[Excerpts from a dataset]
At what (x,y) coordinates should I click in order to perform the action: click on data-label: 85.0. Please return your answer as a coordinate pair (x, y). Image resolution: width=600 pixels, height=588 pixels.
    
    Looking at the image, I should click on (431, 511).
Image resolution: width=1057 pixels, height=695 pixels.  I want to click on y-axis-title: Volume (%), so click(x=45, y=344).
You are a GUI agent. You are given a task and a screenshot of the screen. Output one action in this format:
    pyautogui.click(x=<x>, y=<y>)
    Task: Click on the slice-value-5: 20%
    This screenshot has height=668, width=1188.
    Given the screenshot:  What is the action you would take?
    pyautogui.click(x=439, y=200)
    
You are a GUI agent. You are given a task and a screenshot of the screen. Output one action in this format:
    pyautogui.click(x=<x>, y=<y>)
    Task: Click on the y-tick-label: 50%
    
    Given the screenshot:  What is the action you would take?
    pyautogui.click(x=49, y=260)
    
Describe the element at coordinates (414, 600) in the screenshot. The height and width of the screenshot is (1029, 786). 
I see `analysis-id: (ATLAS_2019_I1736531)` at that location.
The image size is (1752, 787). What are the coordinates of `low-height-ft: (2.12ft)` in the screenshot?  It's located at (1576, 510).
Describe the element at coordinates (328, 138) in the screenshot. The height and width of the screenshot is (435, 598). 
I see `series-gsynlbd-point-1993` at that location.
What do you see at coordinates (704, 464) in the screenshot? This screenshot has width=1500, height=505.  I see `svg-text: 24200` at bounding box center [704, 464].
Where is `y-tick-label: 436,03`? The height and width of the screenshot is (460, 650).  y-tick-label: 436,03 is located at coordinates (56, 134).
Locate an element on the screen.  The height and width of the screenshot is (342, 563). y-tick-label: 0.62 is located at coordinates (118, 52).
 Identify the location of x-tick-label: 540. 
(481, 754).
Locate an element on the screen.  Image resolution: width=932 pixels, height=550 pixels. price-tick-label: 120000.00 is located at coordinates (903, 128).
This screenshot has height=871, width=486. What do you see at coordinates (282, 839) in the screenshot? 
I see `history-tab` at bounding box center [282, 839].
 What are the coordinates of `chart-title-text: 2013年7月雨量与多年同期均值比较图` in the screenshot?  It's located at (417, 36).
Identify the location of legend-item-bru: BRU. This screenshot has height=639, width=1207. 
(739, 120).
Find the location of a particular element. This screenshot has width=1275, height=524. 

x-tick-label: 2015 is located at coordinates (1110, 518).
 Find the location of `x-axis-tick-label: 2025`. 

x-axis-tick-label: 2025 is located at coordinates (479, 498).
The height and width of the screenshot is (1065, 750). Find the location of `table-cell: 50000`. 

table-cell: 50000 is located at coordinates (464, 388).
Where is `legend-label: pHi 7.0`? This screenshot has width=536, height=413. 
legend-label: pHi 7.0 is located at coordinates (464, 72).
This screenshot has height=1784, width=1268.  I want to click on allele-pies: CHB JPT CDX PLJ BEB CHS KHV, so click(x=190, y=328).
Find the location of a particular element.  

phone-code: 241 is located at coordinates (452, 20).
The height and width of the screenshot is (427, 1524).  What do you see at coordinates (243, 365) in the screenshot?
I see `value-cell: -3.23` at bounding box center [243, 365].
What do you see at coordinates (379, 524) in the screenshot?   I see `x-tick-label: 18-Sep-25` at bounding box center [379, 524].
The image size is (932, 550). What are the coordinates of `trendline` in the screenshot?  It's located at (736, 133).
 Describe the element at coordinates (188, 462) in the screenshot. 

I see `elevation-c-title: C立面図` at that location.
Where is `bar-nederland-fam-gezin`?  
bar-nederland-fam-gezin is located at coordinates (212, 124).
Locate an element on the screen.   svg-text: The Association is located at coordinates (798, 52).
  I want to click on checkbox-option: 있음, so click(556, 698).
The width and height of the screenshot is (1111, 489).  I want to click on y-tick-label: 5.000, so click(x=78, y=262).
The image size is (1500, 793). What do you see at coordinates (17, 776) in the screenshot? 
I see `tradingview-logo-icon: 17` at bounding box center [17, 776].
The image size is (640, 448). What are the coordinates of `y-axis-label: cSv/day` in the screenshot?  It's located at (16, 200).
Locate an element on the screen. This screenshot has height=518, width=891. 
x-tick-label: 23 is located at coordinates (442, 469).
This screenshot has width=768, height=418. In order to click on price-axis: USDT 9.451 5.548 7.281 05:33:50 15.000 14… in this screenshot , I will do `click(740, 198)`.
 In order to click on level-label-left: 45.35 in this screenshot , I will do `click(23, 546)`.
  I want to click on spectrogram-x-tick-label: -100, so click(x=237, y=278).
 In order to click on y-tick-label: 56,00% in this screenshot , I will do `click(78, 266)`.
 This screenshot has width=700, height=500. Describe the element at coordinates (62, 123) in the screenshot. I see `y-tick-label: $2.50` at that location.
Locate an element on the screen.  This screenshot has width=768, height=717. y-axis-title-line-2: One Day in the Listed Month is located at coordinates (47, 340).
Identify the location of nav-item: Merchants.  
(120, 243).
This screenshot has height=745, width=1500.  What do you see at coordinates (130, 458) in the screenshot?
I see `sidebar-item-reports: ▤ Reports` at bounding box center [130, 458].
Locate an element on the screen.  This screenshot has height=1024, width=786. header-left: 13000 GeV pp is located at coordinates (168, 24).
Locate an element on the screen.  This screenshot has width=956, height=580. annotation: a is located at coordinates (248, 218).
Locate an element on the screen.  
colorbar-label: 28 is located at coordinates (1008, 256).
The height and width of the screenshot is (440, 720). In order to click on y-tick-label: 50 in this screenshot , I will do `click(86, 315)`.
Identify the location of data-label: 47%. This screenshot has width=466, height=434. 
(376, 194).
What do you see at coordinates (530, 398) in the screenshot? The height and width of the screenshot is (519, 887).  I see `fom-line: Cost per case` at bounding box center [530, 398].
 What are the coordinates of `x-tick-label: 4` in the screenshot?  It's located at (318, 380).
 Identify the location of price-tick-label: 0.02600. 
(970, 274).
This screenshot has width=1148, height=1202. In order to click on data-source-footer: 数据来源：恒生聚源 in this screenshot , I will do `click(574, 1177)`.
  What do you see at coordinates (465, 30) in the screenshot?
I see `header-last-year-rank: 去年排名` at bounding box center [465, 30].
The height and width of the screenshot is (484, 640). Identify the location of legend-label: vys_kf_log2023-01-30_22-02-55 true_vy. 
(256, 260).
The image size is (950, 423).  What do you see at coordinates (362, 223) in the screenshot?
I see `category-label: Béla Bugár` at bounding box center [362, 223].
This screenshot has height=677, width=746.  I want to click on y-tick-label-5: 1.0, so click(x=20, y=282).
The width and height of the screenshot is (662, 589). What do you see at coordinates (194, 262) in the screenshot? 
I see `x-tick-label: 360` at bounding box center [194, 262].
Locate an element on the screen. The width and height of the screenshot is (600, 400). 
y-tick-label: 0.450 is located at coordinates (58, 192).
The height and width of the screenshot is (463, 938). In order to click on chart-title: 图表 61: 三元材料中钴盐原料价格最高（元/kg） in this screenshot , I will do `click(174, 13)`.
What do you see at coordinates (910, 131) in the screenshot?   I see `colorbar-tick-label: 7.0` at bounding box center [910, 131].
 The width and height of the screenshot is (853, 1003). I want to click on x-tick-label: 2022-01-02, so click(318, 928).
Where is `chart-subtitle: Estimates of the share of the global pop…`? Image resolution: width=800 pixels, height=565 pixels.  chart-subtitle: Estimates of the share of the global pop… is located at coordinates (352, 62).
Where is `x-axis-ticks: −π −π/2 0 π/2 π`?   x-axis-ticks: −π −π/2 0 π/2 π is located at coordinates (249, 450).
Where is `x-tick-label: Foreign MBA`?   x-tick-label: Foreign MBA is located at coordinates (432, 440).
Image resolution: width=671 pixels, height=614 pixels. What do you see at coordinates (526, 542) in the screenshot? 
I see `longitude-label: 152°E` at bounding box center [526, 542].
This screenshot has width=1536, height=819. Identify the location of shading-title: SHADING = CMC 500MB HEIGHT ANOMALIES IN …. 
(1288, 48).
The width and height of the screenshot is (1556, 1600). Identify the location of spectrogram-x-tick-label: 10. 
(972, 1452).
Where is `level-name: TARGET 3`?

## DIRECTIVE
Copy out the lines of the entries above, beginning with the line containing "This screenshot has height=677, width=746." and continuing through the line containing "center [194, 262].".

## TASK ANSWER
This screenshot has height=677, width=746.  I want to click on y-tick-label-5: 1.0, so click(x=20, y=282).
The width and height of the screenshot is (662, 589). What do you see at coordinates (194, 262) in the screenshot? 
I see `x-tick-label: 360` at bounding box center [194, 262].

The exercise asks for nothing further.